• YOUR ASSIGNMENT:
Restate word for word every line from the top of the data below down through the line that holds "Task: Enable the".

• ENTRIES SHOWN:
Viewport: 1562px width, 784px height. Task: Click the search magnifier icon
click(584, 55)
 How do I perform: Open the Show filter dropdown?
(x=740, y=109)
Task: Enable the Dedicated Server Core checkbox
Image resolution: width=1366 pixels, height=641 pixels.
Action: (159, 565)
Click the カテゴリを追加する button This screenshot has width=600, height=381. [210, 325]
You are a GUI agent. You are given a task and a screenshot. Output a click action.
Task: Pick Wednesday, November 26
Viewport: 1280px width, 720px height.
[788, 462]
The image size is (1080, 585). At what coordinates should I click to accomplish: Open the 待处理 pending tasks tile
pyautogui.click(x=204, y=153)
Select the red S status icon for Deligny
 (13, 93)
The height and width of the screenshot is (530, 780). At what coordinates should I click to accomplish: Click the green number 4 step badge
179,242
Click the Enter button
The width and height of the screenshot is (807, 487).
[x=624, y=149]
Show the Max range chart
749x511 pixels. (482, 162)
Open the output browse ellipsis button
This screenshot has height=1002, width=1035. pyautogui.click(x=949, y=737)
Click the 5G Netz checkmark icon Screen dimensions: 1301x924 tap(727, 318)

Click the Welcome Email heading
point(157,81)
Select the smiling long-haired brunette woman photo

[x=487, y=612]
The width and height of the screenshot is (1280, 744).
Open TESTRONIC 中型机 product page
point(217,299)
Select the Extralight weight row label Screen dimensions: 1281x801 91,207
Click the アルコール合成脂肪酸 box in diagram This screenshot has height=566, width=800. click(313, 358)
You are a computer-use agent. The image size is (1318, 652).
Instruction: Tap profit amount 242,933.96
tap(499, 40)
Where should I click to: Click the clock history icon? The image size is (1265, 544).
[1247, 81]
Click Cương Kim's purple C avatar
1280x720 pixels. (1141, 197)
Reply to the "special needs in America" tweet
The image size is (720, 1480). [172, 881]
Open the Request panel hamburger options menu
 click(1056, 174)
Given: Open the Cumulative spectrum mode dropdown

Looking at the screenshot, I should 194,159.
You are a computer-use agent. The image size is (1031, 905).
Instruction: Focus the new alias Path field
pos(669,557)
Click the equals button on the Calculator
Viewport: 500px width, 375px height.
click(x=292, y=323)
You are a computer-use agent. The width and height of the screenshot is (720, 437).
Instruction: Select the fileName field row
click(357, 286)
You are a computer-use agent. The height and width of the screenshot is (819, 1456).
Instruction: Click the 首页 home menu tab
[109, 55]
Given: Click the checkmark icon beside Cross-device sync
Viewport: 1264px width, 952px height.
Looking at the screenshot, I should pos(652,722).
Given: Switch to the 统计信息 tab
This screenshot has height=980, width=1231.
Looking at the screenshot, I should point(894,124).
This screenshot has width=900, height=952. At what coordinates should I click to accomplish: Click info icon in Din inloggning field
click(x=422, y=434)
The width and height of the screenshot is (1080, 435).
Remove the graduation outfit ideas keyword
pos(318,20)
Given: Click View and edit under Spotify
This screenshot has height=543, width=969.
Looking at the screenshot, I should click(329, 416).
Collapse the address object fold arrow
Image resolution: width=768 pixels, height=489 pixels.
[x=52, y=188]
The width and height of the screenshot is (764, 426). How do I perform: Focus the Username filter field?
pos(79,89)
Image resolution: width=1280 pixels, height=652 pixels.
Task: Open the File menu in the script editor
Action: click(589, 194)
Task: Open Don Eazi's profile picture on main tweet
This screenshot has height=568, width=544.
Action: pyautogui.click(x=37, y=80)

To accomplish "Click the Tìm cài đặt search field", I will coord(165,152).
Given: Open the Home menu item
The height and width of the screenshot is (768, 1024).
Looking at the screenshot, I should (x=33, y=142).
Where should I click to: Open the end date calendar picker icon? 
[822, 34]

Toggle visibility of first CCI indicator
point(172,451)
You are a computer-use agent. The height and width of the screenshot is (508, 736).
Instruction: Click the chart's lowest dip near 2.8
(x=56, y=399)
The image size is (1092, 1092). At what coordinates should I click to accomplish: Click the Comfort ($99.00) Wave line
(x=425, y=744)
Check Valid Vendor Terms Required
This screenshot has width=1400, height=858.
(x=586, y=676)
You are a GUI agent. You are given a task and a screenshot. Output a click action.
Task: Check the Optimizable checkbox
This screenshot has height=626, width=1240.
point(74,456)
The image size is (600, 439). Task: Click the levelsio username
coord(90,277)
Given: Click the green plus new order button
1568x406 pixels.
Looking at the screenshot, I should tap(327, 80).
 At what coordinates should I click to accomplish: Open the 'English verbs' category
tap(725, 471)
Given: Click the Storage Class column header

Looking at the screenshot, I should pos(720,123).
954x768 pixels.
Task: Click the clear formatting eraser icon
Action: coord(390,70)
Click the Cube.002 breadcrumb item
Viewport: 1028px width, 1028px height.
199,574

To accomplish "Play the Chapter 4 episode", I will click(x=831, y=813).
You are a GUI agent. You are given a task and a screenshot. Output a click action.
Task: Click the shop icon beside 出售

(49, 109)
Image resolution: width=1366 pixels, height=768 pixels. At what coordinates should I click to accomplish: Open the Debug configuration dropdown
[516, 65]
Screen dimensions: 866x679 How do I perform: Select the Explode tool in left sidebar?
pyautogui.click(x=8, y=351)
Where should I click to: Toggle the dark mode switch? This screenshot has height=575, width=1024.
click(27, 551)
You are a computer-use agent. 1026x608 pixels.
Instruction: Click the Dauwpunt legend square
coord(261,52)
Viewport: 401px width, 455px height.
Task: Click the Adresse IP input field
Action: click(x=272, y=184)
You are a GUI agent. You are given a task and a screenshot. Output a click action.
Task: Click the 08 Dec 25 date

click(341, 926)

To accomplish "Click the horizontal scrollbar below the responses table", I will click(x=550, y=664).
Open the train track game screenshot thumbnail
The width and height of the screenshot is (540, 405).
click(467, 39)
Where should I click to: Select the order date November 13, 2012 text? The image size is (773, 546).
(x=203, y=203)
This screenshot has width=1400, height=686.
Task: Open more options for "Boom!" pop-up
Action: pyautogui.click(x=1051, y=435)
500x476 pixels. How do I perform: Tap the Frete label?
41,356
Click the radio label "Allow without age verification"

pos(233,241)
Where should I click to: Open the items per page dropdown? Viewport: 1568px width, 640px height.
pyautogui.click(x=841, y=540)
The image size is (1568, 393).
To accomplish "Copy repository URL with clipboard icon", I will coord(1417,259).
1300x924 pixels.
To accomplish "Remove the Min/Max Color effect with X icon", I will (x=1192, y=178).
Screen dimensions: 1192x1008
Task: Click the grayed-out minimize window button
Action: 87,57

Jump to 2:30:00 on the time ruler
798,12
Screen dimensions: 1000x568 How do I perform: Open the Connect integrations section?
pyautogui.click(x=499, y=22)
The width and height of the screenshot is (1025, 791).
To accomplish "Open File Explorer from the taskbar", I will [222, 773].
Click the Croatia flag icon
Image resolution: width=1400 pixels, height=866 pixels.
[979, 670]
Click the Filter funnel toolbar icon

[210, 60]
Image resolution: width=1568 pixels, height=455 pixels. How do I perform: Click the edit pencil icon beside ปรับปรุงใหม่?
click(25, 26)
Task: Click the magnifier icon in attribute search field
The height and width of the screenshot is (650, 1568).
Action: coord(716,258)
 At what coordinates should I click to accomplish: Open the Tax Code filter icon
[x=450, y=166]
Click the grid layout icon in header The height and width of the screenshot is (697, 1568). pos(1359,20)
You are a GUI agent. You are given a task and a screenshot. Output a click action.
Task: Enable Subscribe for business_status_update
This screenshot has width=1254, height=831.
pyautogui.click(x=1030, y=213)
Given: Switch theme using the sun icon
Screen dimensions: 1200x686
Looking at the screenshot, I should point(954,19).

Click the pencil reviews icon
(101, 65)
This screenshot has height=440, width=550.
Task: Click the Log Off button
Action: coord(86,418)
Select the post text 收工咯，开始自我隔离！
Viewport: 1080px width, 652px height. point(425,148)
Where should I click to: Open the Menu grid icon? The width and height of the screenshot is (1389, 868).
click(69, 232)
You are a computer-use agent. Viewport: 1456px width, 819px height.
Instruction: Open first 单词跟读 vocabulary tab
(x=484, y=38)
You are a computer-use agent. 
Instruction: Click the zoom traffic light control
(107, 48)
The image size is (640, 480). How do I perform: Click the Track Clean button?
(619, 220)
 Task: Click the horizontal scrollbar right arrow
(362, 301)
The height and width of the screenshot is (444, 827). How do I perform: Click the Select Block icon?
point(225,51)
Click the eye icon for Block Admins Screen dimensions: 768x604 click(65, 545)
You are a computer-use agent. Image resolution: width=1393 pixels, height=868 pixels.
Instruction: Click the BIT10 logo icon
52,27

• TASK ANSWER:
Viewport: 1562px width, 784px height. Task: Click the search magnifier icon
click(584, 55)
 How do I perform: Open the Show filter dropdown?
(x=740, y=109)
Task: Enable the Dedicated Server Core checkbox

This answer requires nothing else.